Task prompt:
Working from the records below, repeat exactly the lines starting at the line that contains "Image resolution: width=1208" and ending at the line that contains "You are a computer-use agent. Viewport: 848px", inclusive.

(Saved entries)
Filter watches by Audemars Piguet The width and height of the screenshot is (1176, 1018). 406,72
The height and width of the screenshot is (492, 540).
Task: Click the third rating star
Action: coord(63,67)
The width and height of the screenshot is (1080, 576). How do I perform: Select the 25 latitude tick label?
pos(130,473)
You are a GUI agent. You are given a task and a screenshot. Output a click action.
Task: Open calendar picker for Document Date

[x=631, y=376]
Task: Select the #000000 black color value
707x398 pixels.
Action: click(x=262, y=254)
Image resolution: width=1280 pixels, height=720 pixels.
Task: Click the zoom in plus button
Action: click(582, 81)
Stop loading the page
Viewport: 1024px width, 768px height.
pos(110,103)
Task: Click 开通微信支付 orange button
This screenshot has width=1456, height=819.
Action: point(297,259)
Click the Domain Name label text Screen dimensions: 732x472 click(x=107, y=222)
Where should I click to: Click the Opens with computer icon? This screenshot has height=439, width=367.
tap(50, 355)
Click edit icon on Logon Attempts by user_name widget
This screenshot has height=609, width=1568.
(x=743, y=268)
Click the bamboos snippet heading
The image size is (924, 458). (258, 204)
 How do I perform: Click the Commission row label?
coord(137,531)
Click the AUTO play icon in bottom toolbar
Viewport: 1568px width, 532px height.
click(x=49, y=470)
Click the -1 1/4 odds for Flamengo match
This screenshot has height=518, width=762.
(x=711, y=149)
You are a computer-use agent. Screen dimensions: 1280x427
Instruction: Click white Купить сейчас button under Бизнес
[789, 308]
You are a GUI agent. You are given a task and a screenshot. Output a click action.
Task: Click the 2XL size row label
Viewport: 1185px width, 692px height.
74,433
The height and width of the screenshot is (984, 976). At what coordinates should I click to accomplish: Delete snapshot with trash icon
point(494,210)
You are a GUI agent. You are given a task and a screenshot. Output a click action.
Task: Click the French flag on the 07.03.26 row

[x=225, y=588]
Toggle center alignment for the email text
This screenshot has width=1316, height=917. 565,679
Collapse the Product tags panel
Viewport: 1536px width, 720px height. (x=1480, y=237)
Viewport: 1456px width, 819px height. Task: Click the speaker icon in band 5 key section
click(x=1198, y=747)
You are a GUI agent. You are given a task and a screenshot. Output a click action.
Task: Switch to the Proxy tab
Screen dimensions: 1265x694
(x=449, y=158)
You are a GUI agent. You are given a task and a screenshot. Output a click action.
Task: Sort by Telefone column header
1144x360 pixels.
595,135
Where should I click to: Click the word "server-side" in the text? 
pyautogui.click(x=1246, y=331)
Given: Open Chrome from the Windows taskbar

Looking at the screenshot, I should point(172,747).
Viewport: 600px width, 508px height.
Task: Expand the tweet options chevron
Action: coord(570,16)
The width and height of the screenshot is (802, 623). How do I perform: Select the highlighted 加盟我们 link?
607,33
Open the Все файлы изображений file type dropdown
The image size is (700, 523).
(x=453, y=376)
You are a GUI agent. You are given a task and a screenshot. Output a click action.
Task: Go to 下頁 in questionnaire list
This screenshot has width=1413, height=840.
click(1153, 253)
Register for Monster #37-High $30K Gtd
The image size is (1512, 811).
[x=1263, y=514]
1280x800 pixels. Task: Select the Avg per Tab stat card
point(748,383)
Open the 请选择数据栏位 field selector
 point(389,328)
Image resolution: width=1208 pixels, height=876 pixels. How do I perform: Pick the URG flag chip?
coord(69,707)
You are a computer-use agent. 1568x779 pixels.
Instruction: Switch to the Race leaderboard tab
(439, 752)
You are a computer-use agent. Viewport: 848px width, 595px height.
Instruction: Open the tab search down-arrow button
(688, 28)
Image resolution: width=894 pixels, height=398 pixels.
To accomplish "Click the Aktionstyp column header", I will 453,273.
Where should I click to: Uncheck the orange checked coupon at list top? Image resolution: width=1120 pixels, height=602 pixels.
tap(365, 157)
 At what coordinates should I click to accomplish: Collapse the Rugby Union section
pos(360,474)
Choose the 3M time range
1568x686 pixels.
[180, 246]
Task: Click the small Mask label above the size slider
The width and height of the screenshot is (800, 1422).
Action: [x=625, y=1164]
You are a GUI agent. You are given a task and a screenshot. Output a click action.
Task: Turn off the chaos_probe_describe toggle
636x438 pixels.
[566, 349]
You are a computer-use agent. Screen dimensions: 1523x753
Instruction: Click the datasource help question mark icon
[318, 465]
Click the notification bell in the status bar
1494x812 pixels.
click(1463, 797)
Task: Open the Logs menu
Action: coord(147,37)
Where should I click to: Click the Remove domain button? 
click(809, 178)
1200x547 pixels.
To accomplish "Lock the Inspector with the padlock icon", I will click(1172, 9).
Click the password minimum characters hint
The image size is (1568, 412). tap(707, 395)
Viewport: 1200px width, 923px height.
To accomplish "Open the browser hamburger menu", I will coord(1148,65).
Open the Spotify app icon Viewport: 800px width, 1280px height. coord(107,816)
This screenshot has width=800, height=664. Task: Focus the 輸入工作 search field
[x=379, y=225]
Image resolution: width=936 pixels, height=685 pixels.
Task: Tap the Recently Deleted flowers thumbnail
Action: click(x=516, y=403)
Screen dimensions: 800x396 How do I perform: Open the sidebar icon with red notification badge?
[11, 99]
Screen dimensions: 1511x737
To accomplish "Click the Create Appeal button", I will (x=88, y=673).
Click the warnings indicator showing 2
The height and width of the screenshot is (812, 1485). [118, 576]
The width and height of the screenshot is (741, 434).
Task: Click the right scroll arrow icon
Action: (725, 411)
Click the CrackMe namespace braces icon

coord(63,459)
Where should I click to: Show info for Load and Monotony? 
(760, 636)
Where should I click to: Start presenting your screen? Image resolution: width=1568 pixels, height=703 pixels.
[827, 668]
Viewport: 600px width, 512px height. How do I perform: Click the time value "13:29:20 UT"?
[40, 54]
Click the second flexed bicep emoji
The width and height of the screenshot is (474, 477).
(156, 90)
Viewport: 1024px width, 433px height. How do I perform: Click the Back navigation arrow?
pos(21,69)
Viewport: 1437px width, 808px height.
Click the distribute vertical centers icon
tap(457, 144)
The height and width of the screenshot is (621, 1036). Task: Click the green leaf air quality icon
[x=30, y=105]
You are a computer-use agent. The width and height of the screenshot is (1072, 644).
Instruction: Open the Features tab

Written reply:
Image resolution: width=1208 pixels, height=876 pixels. How do I perform: Pick the URG flag chip?
coord(69,707)
You are a computer-use agent. 1568x779 pixels.
Instruction: Switch to the Race leaderboard tab
(439, 752)
You are a computer-use agent. Viewport: 848px width, 595px height.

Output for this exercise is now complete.